### What is being asked
Please print every line from the one containing "The width and height of the screenshot is (768, 1280)." through the last line of the records below, exactly as written and nothing more.

### Records to process
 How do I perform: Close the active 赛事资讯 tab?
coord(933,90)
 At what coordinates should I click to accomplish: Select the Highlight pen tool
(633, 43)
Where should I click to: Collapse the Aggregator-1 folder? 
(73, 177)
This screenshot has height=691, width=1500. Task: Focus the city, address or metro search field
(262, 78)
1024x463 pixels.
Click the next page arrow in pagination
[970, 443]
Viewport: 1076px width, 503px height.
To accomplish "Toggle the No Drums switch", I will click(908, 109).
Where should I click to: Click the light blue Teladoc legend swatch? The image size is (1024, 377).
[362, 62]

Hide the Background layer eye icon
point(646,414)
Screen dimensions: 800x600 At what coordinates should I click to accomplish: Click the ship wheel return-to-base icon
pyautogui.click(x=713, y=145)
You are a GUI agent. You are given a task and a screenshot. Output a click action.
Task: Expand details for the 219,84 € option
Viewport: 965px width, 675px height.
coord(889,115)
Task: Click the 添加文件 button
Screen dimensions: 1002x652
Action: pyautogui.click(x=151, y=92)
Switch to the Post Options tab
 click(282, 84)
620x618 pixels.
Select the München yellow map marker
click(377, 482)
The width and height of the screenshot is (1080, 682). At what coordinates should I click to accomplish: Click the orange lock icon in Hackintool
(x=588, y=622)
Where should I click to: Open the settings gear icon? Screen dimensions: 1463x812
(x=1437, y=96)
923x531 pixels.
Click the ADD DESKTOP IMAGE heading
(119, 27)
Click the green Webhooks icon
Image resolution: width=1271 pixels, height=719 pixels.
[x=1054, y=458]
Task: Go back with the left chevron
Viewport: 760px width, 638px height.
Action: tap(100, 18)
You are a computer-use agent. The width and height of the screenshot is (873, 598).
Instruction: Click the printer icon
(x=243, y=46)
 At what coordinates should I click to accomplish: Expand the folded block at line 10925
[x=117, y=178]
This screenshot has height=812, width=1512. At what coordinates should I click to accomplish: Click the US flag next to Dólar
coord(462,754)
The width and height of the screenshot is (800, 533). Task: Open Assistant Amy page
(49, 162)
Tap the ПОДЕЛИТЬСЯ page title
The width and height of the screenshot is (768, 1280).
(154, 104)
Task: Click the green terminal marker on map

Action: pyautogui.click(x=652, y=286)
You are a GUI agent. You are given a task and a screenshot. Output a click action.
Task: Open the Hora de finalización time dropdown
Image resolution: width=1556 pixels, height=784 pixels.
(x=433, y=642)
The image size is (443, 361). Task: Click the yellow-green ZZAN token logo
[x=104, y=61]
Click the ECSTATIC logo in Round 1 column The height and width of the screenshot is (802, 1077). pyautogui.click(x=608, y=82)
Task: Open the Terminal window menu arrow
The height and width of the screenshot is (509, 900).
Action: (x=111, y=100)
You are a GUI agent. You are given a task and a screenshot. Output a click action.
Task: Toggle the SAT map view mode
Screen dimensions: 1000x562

### Task solution
The width and height of the screenshot is (768, 1280).
(154, 104)
Task: Click the green terminal marker on map

Action: pyautogui.click(x=652, y=286)
You are a GUI agent. You are given a task and a screenshot. Output a click action.
Task: Open the Hora de finalización time dropdown
Image resolution: width=1556 pixels, height=784 pixels.
(x=433, y=642)
The image size is (443, 361). Task: Click the yellow-green ZZAN token logo
[x=104, y=61]
Click the ECSTATIC logo in Round 1 column The height and width of the screenshot is (802, 1077). pyautogui.click(x=608, y=82)
Task: Open the Terminal window menu arrow
The height and width of the screenshot is (509, 900).
Action: (x=111, y=100)
You are a GUI agent. You are given a task and a screenshot. Output a click action.
Task: Toggle the SAT map view mode
Screen dimensions: 1000x562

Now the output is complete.